Given records:
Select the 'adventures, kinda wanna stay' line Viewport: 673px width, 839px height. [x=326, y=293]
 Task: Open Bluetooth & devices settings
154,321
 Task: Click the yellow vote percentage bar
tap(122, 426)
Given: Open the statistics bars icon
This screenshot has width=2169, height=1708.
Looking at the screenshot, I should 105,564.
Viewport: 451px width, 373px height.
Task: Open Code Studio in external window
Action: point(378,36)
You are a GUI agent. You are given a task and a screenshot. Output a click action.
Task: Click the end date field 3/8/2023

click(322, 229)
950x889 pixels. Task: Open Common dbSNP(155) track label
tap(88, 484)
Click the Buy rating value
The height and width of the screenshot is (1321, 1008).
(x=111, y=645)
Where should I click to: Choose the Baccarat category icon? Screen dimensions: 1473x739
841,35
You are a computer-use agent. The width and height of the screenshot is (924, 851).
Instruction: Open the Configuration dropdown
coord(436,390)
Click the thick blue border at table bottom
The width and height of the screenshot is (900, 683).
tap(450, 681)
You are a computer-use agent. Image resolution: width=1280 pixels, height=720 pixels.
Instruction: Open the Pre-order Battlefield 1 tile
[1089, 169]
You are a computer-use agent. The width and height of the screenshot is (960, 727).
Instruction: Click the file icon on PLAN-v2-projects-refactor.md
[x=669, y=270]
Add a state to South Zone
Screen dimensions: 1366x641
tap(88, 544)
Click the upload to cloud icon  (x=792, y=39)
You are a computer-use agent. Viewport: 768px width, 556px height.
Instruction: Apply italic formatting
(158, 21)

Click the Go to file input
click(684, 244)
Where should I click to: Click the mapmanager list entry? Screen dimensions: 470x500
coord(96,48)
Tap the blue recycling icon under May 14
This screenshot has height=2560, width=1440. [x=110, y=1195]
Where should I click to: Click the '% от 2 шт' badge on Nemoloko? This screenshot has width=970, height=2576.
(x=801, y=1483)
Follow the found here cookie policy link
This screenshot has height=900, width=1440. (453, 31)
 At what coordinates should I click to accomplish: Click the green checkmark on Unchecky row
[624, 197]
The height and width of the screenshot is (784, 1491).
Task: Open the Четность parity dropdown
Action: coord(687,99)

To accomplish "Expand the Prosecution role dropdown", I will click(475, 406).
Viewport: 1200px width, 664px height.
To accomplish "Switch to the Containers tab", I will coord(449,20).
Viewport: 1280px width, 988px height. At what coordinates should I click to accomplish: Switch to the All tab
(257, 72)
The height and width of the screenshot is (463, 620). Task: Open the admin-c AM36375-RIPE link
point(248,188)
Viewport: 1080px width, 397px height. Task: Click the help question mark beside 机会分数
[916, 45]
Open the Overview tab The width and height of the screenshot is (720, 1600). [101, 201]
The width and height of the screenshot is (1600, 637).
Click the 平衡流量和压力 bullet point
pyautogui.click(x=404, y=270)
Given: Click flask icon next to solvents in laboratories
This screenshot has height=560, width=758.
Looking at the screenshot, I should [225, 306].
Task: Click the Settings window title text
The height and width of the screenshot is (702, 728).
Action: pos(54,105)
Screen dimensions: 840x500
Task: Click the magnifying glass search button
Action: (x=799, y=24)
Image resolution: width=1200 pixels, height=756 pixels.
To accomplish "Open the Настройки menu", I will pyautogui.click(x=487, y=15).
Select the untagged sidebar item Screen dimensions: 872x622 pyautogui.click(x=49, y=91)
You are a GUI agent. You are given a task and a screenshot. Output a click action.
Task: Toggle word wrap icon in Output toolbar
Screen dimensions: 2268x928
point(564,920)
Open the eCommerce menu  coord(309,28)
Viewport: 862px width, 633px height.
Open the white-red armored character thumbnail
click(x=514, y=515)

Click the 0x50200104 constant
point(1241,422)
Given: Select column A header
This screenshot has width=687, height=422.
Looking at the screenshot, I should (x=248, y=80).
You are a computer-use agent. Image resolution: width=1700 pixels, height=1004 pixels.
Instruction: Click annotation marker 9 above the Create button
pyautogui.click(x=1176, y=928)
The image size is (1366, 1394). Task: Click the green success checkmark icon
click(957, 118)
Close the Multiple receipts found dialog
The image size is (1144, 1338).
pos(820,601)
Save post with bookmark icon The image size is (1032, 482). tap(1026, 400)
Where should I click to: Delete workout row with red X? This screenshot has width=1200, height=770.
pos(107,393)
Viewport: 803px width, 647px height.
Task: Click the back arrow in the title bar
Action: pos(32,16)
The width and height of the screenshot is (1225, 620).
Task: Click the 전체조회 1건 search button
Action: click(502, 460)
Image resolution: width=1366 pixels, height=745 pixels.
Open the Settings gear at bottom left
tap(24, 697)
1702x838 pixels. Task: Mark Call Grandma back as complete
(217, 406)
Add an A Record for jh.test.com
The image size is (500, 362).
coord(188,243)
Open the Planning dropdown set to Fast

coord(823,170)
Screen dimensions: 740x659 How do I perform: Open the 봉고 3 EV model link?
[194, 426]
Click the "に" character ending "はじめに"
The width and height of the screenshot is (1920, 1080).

Your goal:
Scan the listing above and tally the lines that include the string "Select". Write the total and nothing more.

Result for this task:
3